• Task brief: Reproduce the items below word for word, from the first line through the line holding "click(591, 519)", inclusive. Copy only those lines.

[Stored dataset items]
━━━━━━━━━━━━━━━━

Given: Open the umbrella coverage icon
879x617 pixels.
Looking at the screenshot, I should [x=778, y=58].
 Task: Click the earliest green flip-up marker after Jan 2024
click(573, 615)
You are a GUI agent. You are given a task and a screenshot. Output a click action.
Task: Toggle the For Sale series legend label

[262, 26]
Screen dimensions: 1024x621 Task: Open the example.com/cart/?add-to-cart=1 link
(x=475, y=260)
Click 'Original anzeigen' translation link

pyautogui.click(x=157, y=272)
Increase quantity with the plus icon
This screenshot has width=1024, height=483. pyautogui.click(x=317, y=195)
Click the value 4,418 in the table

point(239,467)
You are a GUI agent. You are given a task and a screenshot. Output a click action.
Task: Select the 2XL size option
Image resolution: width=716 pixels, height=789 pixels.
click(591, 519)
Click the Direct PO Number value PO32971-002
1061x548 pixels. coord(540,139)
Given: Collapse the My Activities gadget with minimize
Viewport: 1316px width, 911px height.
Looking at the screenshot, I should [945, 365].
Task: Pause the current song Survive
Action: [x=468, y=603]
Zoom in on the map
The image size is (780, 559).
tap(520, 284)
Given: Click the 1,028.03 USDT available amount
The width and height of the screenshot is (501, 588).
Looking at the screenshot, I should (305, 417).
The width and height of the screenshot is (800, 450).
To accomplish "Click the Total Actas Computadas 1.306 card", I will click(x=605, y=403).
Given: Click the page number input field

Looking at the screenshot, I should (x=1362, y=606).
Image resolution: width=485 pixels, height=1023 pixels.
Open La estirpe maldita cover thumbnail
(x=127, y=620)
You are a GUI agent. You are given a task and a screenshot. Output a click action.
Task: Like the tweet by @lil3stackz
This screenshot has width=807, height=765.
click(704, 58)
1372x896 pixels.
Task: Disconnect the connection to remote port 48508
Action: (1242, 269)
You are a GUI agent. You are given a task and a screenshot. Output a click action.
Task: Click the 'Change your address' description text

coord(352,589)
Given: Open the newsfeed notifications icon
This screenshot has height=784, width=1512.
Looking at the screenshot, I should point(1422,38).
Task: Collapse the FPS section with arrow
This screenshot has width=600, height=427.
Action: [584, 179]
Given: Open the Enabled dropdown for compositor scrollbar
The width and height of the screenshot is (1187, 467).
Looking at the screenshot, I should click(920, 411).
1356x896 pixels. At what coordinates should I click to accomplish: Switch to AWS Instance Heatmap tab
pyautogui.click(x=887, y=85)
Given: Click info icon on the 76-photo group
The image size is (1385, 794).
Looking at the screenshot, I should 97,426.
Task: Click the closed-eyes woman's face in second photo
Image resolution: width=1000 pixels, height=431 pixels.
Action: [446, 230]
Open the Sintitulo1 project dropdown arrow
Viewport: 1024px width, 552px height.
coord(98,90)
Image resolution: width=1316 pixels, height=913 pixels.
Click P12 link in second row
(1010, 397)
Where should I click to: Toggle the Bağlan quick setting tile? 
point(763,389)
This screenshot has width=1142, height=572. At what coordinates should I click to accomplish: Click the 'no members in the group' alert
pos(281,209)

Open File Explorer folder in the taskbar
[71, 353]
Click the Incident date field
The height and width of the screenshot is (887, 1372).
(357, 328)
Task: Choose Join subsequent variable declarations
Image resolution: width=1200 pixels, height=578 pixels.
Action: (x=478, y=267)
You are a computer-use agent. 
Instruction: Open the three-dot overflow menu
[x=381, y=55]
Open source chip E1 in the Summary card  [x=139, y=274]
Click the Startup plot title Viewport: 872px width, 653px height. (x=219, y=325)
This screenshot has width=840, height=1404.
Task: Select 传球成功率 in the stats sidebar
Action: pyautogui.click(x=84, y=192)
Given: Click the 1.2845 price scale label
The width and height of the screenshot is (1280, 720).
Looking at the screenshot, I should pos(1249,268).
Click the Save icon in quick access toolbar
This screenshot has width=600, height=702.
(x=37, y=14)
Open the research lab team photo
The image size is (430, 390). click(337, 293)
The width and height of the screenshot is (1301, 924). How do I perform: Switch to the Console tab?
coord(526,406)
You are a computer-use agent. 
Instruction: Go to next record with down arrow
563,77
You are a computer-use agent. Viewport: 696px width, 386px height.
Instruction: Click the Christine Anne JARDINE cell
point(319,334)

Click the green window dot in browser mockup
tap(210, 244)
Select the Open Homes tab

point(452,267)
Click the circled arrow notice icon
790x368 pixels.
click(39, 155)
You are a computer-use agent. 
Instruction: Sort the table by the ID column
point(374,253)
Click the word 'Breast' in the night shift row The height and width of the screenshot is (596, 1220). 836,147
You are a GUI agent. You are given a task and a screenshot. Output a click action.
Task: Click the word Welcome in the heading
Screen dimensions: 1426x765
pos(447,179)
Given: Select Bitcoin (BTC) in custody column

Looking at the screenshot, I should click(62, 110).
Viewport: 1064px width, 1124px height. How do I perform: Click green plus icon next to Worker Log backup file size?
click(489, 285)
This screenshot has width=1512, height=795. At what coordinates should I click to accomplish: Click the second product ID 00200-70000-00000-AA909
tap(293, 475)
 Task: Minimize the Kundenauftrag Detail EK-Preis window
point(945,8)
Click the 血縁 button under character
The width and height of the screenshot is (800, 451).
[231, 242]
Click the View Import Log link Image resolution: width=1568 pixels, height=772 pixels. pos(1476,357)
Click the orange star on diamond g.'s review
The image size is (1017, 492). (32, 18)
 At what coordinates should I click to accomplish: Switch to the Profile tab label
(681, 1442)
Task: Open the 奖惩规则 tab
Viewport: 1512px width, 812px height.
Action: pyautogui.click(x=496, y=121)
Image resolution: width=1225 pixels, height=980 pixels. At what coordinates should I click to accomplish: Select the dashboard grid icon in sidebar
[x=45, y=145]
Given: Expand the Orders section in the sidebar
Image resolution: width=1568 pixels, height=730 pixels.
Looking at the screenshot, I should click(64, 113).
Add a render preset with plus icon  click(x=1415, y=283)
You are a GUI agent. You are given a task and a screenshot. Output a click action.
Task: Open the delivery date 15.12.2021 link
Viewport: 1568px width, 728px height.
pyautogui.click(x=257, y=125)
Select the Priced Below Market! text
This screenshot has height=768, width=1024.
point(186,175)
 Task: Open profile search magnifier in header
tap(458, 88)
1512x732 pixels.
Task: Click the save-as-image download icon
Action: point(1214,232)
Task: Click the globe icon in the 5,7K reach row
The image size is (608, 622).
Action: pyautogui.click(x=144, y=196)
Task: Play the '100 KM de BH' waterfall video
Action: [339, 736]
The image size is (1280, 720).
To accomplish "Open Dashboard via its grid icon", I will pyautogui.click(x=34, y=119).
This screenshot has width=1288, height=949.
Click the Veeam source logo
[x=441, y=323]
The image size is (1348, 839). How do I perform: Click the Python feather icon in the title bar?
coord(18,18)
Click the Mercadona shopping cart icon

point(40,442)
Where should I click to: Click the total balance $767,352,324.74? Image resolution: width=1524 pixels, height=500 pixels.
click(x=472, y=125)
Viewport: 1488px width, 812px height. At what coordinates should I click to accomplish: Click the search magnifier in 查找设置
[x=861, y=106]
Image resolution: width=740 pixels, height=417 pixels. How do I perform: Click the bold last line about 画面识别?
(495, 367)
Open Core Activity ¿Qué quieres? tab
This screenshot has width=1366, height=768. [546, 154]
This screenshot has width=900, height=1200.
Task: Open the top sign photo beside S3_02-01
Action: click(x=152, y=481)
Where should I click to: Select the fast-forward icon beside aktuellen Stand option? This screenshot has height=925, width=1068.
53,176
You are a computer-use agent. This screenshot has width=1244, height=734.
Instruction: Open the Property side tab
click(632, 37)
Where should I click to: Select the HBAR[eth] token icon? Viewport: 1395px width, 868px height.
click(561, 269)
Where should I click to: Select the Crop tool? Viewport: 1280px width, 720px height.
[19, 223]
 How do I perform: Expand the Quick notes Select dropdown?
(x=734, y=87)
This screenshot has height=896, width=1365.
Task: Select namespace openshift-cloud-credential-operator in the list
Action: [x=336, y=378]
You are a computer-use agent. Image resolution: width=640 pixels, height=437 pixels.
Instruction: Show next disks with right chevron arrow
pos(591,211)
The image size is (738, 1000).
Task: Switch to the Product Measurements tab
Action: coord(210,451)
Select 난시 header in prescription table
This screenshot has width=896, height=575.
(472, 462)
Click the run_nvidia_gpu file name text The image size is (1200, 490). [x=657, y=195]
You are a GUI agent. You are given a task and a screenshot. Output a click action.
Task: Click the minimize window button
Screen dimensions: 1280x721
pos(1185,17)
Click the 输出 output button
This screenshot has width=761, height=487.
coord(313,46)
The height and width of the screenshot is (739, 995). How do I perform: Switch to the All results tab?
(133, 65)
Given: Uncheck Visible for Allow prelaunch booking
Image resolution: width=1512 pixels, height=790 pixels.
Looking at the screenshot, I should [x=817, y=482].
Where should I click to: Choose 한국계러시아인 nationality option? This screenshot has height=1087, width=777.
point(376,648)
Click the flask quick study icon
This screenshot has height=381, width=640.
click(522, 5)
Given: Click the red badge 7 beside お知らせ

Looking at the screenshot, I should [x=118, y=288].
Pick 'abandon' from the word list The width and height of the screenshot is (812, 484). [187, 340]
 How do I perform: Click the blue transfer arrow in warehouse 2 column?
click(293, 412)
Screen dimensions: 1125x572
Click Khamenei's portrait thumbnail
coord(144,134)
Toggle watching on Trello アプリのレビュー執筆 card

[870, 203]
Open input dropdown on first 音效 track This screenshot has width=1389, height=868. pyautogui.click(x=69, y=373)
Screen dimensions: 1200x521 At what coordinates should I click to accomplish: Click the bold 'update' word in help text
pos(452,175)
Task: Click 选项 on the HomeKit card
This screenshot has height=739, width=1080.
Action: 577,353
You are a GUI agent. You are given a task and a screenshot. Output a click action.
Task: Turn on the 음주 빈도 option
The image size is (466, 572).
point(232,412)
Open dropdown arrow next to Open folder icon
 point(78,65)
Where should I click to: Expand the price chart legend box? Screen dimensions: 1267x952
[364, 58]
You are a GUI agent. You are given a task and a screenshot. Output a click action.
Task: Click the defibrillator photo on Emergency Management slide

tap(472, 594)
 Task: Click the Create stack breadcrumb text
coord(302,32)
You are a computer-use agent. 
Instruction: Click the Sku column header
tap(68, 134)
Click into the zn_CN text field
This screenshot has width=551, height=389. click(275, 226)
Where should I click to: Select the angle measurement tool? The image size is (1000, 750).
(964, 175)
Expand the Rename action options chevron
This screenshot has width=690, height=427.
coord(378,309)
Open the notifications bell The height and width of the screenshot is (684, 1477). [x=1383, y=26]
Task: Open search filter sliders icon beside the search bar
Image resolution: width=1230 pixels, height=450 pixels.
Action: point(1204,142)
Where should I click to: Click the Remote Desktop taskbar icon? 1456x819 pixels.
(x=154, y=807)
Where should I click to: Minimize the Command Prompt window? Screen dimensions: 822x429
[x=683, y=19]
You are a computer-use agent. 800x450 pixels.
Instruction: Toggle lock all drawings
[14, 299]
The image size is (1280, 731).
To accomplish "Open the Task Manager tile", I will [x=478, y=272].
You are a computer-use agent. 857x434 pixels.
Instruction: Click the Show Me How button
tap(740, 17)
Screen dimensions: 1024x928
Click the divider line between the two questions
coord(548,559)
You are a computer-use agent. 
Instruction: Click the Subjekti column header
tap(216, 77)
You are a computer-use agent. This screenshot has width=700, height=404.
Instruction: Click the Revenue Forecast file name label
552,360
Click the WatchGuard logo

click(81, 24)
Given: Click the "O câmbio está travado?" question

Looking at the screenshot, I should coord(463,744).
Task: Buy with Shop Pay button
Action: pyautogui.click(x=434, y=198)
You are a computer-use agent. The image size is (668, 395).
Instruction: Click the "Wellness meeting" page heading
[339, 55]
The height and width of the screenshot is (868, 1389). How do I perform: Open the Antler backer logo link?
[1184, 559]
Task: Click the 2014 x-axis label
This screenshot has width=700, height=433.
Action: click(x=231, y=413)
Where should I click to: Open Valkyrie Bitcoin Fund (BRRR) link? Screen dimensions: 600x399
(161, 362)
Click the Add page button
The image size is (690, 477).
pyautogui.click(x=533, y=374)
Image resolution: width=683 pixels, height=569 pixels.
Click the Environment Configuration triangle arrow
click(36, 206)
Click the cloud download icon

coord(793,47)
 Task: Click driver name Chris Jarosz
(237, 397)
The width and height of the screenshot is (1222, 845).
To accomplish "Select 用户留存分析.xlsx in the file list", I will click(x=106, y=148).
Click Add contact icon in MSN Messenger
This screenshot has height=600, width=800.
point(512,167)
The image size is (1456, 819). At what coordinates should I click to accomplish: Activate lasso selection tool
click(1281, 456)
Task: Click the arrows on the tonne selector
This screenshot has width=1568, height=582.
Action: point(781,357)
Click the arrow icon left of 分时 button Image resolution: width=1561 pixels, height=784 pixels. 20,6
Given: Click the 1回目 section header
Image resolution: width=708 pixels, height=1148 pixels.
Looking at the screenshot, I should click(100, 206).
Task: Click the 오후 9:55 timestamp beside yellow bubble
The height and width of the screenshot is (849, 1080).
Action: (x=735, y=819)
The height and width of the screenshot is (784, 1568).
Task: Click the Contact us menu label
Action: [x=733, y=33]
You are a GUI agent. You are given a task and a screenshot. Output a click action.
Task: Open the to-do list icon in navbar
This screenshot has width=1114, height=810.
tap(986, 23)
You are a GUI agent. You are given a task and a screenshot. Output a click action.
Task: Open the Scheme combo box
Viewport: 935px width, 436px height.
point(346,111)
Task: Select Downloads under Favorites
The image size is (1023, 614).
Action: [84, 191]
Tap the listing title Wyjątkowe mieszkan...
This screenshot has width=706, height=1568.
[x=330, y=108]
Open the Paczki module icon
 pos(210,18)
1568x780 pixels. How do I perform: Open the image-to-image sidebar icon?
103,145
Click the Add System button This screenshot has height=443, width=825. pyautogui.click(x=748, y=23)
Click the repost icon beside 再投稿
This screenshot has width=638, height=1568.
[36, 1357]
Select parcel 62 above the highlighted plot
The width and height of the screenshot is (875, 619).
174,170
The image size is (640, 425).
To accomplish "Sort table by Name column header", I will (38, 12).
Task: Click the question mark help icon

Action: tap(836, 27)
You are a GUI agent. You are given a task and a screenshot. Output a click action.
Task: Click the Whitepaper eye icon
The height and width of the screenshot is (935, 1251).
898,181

━━━━━━━━━━━━━━━━

• Solution for this problem:
Given: Open the umbrella coverage icon
879x617 pixels.
Looking at the screenshot, I should [x=778, y=58].
 Task: Click the earliest green flip-up marker after Jan 2024
click(573, 615)
You are a GUI agent. You are given a task and a screenshot. Output a click action.
Task: Toggle the For Sale series legend label

[262, 26]
Screen dimensions: 1024x621 Task: Open the example.com/cart/?add-to-cart=1 link
(x=475, y=260)
Click 'Original anzeigen' translation link

pyautogui.click(x=157, y=272)
Increase quantity with the plus icon
This screenshot has width=1024, height=483. pyautogui.click(x=317, y=195)
Click the value 4,418 in the table

point(239,467)
You are a GUI agent. You are given a task and a screenshot. Output a click action.
Task: Select the 2XL size option
Image resolution: width=716 pixels, height=789 pixels.
click(591, 519)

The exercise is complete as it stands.